Exercise text =>
Posted at 5:28 AM, Jun 19, 2017
and last updated 2017-06-19 17:13:45-04

Mars is the next frontier, according to people like Elon Musk. A Valley doctor wants to be the first surgeon treating people traveling to -- and living on -- the red planet.  

“I’ve always wanted to be an astronaut,” said Dr. Eric Petersen, surgery resident at Banner University Medical Center. Two years into his residency, Petersen is putting it on hold to take part in an aerospace medicine program at Wright State University.

"The difficulty of going to Mars is that you have communication delays, you have minimal supplies, they don’t really have an idea of how they would handle a trauma, per say."

He wants to figure out the solutions, from scaling robotics and using specialized chambers and 3-D printed instruments.

"How would you do some of the same things we do here, with all of the resources that we have, when you have none?”

Work item =>
Summarize the news piece about the Mars surgeon in two sentences.

Information given =>
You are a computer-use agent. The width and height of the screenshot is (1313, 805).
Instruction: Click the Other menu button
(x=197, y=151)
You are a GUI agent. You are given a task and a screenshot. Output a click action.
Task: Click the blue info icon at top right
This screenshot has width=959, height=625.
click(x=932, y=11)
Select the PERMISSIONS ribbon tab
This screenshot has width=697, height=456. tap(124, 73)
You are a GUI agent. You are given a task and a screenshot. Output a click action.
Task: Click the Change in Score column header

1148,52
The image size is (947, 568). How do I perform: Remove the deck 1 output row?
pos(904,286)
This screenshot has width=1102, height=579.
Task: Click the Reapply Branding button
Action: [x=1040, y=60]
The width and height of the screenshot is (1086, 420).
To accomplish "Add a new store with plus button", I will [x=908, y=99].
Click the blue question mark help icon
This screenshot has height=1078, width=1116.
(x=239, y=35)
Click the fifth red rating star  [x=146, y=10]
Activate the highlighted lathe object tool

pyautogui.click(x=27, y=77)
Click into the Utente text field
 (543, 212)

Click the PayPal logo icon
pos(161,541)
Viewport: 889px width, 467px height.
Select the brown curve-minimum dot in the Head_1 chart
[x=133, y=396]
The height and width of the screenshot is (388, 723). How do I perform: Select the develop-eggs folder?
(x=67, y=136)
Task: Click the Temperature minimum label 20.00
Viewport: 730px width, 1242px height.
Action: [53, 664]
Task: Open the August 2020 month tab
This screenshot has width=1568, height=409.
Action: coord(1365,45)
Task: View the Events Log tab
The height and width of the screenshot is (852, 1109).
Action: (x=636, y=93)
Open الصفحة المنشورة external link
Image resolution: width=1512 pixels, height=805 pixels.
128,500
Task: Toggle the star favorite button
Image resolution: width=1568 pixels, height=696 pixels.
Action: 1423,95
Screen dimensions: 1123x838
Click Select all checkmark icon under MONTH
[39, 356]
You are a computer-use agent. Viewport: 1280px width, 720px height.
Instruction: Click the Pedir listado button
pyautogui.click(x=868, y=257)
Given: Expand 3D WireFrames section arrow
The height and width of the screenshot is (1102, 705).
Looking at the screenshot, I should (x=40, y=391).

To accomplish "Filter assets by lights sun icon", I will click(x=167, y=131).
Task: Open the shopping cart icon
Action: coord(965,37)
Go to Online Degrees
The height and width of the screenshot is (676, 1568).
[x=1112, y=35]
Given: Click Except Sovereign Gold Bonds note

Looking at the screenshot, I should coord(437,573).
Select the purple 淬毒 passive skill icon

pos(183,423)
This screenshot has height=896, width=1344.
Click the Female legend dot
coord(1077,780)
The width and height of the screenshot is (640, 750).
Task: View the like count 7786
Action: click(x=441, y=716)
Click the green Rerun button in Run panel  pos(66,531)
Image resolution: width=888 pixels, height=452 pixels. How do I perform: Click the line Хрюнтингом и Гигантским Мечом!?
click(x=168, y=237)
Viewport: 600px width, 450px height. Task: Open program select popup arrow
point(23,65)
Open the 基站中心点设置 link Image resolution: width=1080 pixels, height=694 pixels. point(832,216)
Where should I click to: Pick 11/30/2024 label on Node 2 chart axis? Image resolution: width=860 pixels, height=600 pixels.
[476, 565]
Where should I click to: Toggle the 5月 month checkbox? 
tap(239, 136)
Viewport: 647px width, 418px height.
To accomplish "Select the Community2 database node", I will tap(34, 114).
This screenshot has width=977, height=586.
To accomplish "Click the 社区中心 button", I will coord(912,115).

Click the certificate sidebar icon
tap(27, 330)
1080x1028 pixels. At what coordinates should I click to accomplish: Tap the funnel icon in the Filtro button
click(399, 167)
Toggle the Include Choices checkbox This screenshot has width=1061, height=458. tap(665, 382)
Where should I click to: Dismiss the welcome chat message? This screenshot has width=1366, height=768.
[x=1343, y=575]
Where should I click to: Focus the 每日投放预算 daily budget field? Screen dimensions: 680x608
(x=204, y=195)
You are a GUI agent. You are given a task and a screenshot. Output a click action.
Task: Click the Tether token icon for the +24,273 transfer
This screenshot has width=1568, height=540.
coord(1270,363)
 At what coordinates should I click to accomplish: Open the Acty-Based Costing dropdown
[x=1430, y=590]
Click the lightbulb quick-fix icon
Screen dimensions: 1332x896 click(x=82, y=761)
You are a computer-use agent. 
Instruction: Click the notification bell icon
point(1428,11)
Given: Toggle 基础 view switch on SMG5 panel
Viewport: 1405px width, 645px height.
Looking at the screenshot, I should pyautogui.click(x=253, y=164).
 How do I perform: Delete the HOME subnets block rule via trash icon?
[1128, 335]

Result of this task =>
Dr. Eric Petersen, a surgery resident at Banner University Medical Center, wants to be the first surgeon treating people traveling to and living on Mars. He is putting his residency on hold after two years to join an aerospace medicine program at Wright State University, where he wants to find ways around communication delays, minimal supplies and the lack of a trauma plan, such as scaling robotics, specialized chambers and 3-D printed instruments.